Work instruction:
Below are records. Count every line containing the word "Switch" and give the number alone.

Data extracted from a collection:
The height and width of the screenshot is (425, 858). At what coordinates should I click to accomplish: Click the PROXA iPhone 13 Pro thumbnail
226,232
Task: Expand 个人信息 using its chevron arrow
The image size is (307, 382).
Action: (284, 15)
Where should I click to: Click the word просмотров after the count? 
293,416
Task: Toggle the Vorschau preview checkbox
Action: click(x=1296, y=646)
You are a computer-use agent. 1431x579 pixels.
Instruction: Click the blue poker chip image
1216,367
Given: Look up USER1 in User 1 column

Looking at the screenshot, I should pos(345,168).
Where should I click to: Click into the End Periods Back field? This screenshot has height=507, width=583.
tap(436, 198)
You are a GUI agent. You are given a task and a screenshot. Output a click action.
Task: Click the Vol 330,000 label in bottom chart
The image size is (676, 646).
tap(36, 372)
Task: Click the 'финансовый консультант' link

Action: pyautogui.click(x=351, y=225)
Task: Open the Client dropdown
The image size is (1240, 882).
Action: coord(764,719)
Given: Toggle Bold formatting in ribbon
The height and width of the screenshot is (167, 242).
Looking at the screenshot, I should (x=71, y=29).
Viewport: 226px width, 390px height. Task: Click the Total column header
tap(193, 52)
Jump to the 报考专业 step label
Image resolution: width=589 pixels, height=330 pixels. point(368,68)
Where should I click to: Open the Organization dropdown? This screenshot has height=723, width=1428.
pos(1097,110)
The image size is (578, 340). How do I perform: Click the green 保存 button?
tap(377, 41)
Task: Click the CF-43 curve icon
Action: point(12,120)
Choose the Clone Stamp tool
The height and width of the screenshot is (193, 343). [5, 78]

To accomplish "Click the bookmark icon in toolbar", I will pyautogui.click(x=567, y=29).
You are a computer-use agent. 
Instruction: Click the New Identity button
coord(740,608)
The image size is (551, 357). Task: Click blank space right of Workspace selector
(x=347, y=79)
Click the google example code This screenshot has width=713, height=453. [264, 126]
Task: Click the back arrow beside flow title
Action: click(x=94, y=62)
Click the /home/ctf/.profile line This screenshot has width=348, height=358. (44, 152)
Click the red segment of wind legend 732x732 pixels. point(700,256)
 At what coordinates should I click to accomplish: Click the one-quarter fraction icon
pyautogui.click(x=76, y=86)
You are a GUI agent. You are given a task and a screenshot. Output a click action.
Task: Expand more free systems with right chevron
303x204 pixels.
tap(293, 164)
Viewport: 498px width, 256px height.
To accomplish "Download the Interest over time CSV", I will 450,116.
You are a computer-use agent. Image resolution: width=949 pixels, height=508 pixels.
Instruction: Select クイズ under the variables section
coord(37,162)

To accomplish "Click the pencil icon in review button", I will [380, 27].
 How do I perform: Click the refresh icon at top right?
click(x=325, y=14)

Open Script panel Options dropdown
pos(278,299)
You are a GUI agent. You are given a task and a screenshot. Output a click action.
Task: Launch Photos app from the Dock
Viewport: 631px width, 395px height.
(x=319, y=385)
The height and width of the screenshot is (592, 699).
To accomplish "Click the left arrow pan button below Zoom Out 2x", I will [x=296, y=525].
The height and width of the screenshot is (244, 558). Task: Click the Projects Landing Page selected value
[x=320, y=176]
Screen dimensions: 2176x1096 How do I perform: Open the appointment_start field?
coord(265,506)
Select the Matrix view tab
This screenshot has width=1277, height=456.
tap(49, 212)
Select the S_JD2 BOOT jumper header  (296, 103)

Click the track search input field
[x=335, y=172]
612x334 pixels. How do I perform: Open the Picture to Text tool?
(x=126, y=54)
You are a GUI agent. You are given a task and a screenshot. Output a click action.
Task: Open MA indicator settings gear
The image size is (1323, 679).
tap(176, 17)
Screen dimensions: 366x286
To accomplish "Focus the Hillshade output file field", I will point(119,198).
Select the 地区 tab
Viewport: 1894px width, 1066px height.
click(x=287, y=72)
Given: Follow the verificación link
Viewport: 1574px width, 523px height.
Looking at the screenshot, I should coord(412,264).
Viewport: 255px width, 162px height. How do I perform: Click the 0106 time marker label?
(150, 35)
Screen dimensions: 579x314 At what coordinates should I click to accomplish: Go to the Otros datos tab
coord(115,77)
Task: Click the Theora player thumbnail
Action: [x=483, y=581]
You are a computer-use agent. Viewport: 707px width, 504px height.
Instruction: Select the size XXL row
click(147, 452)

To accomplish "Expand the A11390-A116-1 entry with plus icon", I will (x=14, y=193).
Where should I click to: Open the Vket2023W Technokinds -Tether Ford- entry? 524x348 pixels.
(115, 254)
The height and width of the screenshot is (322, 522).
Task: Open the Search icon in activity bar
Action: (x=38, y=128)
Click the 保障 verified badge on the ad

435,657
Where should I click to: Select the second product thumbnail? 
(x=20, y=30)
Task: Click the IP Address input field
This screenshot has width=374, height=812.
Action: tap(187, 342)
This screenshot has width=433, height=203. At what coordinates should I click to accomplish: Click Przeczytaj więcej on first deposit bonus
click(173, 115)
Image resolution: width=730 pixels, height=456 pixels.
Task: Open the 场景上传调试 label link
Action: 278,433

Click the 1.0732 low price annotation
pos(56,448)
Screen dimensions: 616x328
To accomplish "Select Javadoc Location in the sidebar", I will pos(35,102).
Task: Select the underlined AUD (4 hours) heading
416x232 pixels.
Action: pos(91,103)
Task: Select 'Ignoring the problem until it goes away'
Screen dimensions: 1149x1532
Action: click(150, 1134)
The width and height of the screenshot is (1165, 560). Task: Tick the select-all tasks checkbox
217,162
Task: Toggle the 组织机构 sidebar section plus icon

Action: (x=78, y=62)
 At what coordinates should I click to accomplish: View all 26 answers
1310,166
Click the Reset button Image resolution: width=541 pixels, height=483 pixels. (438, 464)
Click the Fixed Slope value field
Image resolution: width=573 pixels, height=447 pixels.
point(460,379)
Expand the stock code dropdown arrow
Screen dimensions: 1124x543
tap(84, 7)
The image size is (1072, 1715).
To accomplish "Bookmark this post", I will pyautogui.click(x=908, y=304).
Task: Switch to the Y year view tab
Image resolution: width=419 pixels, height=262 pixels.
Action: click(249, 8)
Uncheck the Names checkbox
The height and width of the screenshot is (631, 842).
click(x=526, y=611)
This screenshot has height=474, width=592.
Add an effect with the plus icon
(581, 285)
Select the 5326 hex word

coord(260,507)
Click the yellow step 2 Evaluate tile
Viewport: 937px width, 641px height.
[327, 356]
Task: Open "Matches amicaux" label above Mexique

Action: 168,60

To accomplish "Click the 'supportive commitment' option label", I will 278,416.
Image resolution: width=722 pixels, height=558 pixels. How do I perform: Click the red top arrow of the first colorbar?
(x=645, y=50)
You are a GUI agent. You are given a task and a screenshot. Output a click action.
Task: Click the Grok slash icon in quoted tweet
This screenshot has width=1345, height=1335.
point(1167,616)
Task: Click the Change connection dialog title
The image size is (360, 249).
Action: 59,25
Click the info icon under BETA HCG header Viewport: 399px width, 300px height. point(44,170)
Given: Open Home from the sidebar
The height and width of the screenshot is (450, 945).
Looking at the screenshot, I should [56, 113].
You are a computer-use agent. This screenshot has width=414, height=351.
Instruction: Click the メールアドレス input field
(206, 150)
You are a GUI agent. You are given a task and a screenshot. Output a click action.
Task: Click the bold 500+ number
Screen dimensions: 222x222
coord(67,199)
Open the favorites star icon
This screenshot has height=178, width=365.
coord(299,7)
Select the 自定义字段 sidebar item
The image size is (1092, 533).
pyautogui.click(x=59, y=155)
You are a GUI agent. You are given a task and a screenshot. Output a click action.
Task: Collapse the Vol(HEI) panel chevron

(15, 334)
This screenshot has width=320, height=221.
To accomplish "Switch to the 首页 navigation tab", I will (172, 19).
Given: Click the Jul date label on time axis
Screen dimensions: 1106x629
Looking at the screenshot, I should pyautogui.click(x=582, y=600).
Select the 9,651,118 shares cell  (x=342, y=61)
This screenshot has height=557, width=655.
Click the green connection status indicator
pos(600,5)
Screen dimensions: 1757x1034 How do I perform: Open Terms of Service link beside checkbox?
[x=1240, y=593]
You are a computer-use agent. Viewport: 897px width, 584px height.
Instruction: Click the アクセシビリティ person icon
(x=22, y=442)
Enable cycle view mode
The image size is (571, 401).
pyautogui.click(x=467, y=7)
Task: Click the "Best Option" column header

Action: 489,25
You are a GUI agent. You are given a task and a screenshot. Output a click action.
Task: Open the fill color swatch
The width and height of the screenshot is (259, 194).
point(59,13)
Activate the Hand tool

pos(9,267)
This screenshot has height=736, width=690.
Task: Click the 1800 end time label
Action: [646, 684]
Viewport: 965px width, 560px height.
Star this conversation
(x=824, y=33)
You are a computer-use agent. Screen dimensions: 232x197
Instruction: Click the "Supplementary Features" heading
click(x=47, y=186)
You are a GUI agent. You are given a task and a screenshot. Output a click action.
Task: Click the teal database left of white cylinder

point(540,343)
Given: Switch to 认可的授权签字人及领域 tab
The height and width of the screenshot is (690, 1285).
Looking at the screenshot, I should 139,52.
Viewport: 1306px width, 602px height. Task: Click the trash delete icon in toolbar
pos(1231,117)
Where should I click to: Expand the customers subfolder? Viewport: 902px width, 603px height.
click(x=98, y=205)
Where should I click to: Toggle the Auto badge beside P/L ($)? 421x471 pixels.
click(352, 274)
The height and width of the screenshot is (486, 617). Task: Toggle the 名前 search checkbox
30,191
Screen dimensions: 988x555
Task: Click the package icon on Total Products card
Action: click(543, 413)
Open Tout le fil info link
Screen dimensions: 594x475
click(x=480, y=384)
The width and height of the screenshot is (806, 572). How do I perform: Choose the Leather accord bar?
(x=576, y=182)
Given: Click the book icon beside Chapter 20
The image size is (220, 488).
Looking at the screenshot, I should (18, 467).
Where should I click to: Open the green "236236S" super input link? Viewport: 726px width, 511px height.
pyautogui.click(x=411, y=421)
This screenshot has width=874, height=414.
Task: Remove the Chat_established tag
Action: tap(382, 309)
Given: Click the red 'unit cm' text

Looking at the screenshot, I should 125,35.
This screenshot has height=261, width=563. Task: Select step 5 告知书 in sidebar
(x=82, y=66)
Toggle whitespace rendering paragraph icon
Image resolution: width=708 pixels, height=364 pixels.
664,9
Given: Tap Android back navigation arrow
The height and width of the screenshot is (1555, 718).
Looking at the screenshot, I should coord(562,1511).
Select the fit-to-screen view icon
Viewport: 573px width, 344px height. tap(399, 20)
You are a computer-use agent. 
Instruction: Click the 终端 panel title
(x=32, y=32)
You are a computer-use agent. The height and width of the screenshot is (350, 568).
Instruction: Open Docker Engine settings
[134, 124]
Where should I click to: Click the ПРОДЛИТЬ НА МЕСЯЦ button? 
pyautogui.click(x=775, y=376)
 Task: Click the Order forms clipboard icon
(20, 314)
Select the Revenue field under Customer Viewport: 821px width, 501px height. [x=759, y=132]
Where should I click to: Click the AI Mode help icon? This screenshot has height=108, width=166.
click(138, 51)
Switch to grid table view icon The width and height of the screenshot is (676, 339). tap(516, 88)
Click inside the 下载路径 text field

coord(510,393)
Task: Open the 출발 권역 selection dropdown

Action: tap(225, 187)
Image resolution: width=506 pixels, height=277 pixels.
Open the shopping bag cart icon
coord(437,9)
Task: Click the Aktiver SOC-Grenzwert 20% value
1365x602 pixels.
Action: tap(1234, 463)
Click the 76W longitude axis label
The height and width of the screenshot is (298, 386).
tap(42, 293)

Response below:
4